2026年5月6日~10日週のNVIDIA投資家向けニュースレター。NVDAは5月20日決算を控えて過去最高値を更新、中国向け輸出規制リスクとカスタムシリコン競争が議論の中心に。

NVIDIA(NVDA)投資家向けニュースレター

2026年5月6日~10日週:NVIDIA、5月20日決算を前に最高値更新、中国輸出規制リスクは依然焦点


🔑 トップストーリー:NVIDIA、5月20日決算を前に過去最高値

NVIDIAの株価は今週、時価総額5兆2,600億ドル(5月8日時点で1株約216ドル)を突破し、過去最高値を更新した。金融メディアで最も話題となった銘柄だ。目前の最重要カタリストは5月20日の決算発表。同決算に向けて押さえておくべきポイントをまとめた。


📰 速報ニュース(資料より)

1. ジェンスン・フアン氏、トランプ大統領の中国訪問に招待

トランプ政権は来週の大統領の中国訪問に、NVIDIAのジェンスン・フアンCEOを含む主要企業幹部を同行させる計画を進めている。同行にはApple、Exxon、Boeing、Qualcomm、Blackstone、Citigroup、Visaの各CEOも名を連ね、今後さらに複数のCEOが同行を希望するとみられる。(1.1) 中国はNVIDIAにとって重要な最終市場であり、また半導体輸出規制を巡る情勢が続く中、投資家にとって注目度の高い動きだ。

2. NVIDIA製チップ密輸疑惑、重要な規制リスクに

タイの国家AI構想と関係のある企業が、NVIDIA製先端チップを搭載したSuper Micro Computer製サーバーを数十億ドル規模で中国に密輸する手助けをした疑いが浮上した。OBONに販売されたサーバー(総額25億ドル相当)の一部はアリババ向けだった可能性があるという。(1.2) アリババは関与を否定しており、広報担当者は次のように述べている。「アリババはSuper Micro、OBON、いかなる第三者ブローカーとも取引関係はない……当社のデータセンターでは、禁輸対象のNvidia製チップを現在も過去も一切使用していない」。(1.3) 今回の一件は、輸出規制がNVIDIAの収益見通しにとって依然として現実のリスクであることを改めて示している。

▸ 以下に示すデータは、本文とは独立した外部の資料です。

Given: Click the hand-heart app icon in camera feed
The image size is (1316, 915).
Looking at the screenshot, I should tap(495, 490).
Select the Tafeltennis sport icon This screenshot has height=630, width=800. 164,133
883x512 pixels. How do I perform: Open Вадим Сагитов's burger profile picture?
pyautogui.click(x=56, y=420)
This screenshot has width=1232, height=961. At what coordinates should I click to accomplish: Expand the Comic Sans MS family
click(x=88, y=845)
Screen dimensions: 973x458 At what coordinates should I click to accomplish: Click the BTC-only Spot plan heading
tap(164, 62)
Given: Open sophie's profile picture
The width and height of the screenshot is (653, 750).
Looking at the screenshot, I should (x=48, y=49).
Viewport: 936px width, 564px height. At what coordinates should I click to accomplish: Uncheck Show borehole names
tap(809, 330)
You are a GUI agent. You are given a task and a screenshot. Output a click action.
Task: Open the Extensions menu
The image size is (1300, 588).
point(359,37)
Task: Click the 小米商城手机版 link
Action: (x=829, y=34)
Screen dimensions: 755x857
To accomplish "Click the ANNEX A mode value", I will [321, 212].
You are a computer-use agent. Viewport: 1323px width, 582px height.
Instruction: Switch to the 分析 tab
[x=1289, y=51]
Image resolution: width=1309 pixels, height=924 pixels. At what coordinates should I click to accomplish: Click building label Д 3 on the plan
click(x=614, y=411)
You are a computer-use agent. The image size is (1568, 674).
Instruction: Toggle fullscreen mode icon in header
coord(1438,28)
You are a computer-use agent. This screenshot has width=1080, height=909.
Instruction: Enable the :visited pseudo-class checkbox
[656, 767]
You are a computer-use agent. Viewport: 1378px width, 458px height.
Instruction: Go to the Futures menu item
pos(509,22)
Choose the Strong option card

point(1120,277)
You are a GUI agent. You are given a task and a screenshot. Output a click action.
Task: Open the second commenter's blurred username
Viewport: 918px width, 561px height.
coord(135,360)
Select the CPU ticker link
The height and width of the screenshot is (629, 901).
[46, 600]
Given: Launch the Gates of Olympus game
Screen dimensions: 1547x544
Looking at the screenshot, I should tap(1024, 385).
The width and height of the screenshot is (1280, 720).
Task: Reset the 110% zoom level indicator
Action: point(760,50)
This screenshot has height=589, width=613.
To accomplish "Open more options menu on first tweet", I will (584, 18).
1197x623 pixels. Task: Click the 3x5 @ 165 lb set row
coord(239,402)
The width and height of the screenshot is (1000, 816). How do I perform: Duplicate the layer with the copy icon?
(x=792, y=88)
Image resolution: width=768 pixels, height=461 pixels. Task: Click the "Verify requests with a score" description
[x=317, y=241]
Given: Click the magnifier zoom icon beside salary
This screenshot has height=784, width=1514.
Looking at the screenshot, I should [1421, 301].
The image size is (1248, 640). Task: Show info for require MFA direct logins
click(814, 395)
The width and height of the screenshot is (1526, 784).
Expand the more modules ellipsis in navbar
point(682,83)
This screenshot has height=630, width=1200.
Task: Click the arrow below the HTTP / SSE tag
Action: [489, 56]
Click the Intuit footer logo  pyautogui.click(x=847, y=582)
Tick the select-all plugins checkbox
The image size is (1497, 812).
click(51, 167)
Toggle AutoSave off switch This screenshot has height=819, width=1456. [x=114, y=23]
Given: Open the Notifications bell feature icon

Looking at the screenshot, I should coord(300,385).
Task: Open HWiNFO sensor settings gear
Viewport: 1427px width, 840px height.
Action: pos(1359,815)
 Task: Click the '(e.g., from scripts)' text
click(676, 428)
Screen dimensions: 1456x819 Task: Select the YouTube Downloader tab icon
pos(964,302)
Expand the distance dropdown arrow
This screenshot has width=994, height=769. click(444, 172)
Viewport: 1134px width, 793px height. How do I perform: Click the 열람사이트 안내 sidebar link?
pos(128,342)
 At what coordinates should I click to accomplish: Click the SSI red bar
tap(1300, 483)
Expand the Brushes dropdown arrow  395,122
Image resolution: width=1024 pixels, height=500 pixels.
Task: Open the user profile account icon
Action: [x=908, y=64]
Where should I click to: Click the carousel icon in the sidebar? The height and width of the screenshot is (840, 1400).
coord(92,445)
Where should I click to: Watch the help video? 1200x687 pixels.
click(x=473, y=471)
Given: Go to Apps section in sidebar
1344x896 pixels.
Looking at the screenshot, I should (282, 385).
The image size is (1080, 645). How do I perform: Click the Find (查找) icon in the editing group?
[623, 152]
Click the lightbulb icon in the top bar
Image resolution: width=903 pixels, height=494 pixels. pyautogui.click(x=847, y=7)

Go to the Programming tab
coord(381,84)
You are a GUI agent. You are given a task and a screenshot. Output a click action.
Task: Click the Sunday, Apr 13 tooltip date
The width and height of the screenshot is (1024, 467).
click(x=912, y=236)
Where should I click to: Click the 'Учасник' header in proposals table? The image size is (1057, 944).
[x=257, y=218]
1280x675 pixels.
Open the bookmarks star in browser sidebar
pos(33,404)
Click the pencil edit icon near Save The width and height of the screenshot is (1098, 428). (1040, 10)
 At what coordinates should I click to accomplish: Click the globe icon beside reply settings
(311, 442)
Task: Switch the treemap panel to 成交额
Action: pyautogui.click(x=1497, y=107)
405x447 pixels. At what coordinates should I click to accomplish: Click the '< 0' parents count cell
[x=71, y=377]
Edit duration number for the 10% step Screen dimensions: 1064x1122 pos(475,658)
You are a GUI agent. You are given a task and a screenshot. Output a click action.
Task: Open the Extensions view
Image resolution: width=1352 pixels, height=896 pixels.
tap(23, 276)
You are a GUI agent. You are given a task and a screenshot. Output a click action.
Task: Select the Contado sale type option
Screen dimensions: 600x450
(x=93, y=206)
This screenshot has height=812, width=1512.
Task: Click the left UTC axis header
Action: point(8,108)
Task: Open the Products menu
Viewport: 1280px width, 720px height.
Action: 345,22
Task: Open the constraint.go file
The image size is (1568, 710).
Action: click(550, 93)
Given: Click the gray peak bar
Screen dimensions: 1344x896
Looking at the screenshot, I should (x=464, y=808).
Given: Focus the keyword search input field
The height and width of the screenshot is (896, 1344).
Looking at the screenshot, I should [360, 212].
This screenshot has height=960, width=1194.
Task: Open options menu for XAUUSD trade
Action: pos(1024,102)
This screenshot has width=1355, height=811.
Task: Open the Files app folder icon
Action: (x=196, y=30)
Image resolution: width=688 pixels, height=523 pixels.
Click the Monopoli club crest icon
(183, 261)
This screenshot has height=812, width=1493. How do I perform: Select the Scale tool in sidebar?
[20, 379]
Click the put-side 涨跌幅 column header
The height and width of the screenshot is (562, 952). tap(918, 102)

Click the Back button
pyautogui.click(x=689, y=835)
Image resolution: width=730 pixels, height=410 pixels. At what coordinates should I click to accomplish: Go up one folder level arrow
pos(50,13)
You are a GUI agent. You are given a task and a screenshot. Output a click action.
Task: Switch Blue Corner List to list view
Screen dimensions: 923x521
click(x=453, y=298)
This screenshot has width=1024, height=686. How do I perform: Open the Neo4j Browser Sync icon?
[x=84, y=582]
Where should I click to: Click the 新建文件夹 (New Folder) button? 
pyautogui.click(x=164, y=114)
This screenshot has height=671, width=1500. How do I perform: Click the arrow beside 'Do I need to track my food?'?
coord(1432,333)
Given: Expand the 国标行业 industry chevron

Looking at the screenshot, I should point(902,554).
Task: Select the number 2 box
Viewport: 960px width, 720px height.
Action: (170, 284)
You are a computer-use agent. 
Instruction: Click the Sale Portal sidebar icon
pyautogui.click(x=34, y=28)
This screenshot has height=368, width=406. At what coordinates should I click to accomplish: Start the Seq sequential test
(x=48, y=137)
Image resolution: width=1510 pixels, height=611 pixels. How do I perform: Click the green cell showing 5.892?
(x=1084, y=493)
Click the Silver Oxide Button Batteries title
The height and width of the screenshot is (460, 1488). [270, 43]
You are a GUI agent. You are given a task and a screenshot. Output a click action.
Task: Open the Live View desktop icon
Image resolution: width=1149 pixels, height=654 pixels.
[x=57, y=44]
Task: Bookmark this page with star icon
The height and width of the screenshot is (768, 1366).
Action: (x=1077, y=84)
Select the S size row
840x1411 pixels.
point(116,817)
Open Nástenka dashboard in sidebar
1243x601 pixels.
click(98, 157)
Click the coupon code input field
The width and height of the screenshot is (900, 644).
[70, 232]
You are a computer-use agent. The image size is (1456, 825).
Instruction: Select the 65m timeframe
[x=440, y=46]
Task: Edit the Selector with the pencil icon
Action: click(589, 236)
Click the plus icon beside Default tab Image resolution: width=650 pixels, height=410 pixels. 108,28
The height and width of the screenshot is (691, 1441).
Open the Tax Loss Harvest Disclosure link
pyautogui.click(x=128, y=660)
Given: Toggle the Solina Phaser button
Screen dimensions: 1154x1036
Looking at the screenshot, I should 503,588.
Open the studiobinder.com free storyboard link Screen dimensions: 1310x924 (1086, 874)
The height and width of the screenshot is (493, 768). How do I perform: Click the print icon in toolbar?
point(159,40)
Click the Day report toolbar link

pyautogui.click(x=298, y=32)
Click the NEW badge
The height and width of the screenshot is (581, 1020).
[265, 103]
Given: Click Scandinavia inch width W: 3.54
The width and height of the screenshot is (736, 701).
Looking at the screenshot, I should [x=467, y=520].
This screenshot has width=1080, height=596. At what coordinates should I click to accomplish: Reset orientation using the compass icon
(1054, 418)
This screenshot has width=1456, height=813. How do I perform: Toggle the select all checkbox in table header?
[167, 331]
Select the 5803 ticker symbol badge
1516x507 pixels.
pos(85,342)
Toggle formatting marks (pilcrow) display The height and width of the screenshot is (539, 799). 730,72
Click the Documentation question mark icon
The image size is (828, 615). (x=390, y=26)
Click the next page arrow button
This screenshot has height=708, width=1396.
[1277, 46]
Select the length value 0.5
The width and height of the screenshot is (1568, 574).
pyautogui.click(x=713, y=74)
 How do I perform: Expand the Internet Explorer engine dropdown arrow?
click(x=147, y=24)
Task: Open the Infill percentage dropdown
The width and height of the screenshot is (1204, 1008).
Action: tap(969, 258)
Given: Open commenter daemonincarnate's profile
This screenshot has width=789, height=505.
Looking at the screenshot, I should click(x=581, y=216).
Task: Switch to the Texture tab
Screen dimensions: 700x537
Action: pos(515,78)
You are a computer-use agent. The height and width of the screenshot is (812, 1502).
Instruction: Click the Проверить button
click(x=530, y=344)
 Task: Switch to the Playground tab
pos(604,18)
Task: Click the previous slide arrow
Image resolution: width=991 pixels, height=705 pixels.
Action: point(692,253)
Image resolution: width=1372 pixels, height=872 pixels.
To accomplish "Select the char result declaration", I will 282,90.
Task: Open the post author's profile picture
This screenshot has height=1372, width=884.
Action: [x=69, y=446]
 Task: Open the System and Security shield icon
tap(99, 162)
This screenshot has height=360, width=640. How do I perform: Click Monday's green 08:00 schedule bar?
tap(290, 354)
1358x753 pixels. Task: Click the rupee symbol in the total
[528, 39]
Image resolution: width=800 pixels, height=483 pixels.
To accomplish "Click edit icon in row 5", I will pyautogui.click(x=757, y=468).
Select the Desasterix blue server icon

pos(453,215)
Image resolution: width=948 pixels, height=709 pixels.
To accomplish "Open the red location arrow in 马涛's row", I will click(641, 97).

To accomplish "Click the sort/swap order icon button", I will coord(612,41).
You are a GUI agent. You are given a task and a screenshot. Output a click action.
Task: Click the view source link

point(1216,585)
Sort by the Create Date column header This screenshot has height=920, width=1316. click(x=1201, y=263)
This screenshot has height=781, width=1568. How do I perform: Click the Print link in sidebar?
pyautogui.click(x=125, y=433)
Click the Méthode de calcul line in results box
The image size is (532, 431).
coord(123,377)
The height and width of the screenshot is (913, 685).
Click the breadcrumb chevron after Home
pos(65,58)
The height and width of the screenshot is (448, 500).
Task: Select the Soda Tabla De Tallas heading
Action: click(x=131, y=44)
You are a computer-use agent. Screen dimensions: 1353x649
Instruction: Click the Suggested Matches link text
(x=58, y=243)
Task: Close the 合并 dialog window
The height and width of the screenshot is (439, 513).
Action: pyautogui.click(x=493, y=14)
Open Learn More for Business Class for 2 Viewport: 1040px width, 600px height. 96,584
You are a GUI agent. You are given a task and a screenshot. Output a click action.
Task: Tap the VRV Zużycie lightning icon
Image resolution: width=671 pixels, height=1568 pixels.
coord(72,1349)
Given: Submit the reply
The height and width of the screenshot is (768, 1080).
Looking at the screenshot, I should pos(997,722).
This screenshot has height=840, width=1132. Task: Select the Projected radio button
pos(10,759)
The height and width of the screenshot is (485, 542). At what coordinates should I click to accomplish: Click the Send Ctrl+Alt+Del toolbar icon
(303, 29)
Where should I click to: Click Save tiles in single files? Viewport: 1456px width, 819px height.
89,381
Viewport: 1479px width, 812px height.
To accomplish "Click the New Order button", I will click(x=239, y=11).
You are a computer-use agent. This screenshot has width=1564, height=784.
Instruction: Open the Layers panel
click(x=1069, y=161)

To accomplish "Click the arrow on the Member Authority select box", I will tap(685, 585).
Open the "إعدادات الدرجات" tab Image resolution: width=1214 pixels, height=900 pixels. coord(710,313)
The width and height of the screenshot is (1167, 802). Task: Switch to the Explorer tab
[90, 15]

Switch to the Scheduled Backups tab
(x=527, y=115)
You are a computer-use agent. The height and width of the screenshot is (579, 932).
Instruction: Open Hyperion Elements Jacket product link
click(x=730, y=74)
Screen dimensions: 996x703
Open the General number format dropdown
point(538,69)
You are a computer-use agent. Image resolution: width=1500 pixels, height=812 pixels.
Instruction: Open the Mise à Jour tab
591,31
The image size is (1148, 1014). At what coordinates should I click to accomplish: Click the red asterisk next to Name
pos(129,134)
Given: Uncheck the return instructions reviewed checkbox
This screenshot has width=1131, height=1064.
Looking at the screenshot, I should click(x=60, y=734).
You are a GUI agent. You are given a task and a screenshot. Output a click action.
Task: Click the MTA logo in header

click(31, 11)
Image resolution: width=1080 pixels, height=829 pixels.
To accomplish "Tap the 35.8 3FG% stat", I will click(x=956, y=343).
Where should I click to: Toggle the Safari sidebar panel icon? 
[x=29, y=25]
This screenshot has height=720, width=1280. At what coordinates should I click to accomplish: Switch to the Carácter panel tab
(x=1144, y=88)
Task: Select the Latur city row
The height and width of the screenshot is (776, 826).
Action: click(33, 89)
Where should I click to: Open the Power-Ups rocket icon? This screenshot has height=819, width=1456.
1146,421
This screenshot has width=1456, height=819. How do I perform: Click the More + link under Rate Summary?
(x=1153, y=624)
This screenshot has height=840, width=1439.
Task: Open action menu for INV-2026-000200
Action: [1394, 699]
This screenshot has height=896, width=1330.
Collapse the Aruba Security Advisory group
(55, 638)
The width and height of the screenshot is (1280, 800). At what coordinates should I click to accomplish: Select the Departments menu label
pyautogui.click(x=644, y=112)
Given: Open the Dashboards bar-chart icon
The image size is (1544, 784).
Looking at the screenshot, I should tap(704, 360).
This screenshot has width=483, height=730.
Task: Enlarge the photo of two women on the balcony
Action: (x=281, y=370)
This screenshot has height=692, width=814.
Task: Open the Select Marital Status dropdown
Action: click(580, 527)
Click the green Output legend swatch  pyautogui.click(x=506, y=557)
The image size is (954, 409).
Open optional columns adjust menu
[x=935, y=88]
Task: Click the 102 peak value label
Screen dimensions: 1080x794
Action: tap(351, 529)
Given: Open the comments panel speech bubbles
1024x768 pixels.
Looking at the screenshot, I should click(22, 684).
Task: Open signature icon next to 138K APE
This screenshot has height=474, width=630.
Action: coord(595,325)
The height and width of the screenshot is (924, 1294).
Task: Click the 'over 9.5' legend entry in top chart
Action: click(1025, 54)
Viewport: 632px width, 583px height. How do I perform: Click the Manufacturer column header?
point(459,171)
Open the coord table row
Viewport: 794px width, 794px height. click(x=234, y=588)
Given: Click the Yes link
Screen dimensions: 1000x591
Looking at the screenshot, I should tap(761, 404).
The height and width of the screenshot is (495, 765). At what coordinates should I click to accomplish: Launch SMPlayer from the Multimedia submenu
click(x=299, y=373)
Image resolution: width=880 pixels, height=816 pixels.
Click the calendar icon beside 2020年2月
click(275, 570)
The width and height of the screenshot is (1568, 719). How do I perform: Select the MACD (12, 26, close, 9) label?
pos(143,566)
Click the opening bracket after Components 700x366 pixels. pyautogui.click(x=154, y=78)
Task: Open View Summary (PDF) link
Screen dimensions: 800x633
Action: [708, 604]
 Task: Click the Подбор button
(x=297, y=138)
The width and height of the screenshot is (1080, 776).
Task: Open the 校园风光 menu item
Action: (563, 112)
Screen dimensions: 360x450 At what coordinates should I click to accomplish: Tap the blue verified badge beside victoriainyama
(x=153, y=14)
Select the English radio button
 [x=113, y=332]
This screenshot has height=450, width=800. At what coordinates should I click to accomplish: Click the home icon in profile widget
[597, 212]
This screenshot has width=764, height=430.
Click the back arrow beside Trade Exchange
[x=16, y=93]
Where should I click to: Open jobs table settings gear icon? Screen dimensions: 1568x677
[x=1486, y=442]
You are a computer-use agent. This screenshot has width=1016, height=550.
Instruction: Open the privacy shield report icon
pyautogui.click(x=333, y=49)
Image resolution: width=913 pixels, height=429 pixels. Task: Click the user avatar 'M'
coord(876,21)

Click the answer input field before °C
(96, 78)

3. ソフトバンクとNVIDIA、日本でのAIサーバー提携

ソフトバンクは、国産AIサーバーの開発・製造に向けて協議を進めており、今世紀末(2020年代末)までにNVIDIAやFoxconnなど主要プレーヤーの支援を受けながら部材の設計・組み立てに着手する計画を検討している。(1.4) NVIDIAにとって、国際的な製造・提携網の拡大につながる動きだ。


🎙️ 今週のポッドキャスト総まとめ

📌 NVIDIAコア・カバレッジ

🎧 Squawk on the Street、2026年5月6日 主要ゲスト:Jeremiah Buckley氏(Janus Hendersonポートフォリオマネージャー) 今週最も内容の濃いファンダメンタルズ分析の一つ。NVDAを最大保有銘柄とするBuckley氏は、「NVIDIAは他の一部半導体銘柄と比較して、成長率が高い一方でマルチプルは低い」と主張した。ハイパースケーラーによるカスタムシリコン(AlphabetのTPU、AmazonのTrainium)を物語上の逆風として挙げつつも、NVDAは「半導体の中で非常に魅力的だ」との見方を維持した。また、半導体はS&P 500構成比で**22%**に達し、1年前の6%から急拡大したと指摘した。


🎧 Squawk on the Street、2026年5月8日 主要ゲスト:Jim Cramer氏、Michael Intrater氏(CoreWeave CEO) Cramer氏は今週最も大胆な予想を示した。NVIDIAは時価総額10兆ドルに到達するというものだ。現在5.26兆ドルの水準について、Faber氏は「ここからは倍にも満たない」と指摘した。Cramer氏はまた、NVIDIAがテック業界で従業員1人当たり収益トップであることにも言及した。CoreWeaveのMichael Intrater CEOは、NVIDIA搭載インフラを*「並列コンピューティングを提供する上で、市場で文句なしに最良のソリューション」*と表現した。このほか、ARMのRene Haas CEOが、GPU対CPU比率が現行の1対4~8から均衡方向にシフトする可能性を指摘し、構造的な逆風となり得る点として注視すべきだと述べたことも話題に上った。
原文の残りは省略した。